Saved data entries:

++++++++

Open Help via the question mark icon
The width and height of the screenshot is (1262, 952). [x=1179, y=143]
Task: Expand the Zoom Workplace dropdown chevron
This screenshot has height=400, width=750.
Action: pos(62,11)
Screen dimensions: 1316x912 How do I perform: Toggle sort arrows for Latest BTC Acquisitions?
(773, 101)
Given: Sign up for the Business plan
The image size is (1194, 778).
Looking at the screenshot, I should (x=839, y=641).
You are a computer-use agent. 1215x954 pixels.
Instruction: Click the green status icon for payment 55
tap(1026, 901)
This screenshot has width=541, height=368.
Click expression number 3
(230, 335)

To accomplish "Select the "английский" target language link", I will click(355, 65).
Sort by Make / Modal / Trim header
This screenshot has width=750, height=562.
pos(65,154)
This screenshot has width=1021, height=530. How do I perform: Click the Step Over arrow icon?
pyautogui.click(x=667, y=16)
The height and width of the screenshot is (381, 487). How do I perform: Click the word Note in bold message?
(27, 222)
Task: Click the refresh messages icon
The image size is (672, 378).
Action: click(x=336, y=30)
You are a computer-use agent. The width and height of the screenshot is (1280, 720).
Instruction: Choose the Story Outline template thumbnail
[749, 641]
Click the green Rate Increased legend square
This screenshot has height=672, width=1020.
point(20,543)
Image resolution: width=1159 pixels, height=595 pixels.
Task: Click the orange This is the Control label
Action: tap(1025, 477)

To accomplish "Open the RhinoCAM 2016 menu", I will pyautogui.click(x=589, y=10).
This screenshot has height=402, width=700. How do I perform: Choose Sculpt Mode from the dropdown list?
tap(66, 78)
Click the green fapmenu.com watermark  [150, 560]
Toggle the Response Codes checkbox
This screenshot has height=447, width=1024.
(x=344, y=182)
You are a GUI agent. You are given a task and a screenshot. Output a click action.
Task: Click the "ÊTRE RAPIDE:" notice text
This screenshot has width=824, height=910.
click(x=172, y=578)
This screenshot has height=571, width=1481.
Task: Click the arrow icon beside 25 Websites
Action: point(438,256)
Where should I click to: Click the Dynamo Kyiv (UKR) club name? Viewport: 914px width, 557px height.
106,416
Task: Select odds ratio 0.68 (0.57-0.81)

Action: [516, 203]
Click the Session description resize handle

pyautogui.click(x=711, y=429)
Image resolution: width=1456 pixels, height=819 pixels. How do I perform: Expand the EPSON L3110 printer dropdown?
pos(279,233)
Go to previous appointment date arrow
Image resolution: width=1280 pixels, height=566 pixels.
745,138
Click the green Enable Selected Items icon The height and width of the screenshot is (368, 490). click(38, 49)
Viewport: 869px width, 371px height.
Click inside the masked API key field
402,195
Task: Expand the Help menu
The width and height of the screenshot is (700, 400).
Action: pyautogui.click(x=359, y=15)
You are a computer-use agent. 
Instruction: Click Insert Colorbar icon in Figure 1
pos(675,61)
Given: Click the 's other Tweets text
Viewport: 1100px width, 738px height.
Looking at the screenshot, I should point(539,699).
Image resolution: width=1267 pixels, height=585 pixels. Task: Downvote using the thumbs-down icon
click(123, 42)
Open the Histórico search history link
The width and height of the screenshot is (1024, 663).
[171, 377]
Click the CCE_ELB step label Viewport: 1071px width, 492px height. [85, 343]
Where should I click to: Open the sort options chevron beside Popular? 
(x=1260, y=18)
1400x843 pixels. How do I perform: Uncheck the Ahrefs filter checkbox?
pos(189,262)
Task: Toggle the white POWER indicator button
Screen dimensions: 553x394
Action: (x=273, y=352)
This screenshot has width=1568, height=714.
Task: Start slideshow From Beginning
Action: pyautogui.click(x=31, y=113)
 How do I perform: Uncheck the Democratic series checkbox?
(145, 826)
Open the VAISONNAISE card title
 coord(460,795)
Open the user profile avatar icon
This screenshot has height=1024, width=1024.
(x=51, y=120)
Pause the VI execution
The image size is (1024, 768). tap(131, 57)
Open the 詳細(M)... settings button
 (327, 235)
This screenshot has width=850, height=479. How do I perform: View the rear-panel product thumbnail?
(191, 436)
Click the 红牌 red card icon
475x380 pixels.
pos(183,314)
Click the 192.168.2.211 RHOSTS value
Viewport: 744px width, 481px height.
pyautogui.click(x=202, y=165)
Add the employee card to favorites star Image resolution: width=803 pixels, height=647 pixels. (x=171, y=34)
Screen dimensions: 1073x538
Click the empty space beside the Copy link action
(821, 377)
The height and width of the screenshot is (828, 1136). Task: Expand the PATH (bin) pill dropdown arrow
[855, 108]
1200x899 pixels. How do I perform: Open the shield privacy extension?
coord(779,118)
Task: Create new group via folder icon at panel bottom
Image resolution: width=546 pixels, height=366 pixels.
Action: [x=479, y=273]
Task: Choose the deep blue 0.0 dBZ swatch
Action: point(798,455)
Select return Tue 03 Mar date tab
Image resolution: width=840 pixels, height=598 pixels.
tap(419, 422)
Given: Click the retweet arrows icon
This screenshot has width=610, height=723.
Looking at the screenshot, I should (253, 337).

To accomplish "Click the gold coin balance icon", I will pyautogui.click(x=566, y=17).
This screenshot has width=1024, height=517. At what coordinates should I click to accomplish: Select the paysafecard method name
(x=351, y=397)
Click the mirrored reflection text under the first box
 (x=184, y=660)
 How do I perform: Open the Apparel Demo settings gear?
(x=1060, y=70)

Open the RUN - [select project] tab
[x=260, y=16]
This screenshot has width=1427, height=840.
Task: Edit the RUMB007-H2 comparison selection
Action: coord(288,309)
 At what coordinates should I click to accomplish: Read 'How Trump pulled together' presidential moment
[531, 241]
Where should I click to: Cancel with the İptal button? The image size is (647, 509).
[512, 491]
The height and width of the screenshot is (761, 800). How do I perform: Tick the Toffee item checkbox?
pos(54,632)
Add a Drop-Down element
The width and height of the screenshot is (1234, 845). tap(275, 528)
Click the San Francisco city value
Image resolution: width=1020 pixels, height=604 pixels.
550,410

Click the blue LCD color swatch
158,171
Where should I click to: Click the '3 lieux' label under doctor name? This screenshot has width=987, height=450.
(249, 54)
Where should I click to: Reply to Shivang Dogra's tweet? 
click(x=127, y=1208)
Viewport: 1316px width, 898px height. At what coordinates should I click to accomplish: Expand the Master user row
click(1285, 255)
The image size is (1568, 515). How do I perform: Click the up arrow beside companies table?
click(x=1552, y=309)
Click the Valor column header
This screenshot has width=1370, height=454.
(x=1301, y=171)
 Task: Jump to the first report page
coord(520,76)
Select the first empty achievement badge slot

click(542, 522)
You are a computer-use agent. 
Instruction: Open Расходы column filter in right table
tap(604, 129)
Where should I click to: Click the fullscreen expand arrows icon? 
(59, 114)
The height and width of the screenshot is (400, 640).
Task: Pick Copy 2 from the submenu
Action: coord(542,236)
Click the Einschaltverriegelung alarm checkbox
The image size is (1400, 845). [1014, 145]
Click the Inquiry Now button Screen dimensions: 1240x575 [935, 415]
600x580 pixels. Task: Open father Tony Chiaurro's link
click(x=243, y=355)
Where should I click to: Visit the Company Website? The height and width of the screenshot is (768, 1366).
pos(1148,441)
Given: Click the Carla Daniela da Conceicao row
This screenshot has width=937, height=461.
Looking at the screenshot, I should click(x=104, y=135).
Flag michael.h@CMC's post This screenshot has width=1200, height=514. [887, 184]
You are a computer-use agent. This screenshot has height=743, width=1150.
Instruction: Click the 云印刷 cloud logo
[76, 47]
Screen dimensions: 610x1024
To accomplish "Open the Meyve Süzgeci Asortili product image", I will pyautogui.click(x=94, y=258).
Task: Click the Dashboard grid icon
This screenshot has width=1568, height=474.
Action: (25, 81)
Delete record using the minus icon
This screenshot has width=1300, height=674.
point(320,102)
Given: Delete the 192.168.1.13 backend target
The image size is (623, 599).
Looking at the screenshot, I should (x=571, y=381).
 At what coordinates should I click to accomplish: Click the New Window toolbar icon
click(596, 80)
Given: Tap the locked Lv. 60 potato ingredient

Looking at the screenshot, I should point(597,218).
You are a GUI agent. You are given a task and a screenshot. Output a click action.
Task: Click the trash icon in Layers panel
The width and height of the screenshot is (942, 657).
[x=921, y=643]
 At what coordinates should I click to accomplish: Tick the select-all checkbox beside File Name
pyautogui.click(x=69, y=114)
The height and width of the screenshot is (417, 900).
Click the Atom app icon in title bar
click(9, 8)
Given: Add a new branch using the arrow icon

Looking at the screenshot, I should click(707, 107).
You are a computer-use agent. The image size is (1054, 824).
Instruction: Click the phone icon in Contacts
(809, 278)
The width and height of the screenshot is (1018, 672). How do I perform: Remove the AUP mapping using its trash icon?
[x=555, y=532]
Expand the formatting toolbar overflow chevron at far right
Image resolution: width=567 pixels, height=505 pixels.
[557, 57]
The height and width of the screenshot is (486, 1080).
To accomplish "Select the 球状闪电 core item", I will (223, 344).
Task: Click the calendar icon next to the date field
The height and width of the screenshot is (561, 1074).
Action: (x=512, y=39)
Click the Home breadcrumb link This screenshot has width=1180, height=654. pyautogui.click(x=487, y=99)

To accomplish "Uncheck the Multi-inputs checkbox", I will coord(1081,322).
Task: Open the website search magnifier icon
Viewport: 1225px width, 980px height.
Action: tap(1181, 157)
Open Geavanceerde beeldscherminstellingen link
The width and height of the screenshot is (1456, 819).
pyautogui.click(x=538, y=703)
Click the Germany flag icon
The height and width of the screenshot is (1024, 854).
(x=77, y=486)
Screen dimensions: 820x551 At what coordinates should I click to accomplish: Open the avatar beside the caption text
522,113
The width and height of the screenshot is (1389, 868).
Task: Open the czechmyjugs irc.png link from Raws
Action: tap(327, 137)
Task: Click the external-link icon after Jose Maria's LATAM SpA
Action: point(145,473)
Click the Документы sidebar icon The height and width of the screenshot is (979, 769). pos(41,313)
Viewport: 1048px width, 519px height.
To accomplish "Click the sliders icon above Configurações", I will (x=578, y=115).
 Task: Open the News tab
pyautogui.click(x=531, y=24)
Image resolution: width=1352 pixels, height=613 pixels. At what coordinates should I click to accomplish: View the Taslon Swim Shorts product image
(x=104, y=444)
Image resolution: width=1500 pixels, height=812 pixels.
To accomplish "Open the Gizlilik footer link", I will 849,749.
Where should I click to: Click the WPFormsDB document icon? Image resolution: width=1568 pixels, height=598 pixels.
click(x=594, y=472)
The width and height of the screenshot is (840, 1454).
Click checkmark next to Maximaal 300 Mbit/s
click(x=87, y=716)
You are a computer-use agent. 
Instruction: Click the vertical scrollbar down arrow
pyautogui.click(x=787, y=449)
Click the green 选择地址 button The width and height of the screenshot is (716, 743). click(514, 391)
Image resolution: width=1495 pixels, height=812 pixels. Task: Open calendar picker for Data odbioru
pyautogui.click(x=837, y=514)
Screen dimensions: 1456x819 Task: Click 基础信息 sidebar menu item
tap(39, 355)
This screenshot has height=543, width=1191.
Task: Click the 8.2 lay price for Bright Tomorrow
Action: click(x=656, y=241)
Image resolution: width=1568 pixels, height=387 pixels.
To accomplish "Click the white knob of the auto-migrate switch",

++++++++

■ WHAT TO PRODUCE ■
All that is wanted is an exact copy of the lines above from the one with "Click the green 选择地址" through the one with "Image resolution: width=1568 pixels, height=387", with both ends included.

■ RESULT FOR THIS EXERCISE ■
Click the green 选择地址 button The width and height of the screenshot is (716, 743). click(514, 391)
Image resolution: width=1495 pixels, height=812 pixels. Task: Open calendar picker for Data odbioru
pyautogui.click(x=837, y=514)
Screen dimensions: 1456x819 Task: Click 基础信息 sidebar menu item
tap(39, 355)
This screenshot has height=543, width=1191.
Task: Click the 8.2 lay price for Bright Tomorrow
Action: click(x=656, y=241)
Image resolution: width=1568 pixels, height=387 pixels.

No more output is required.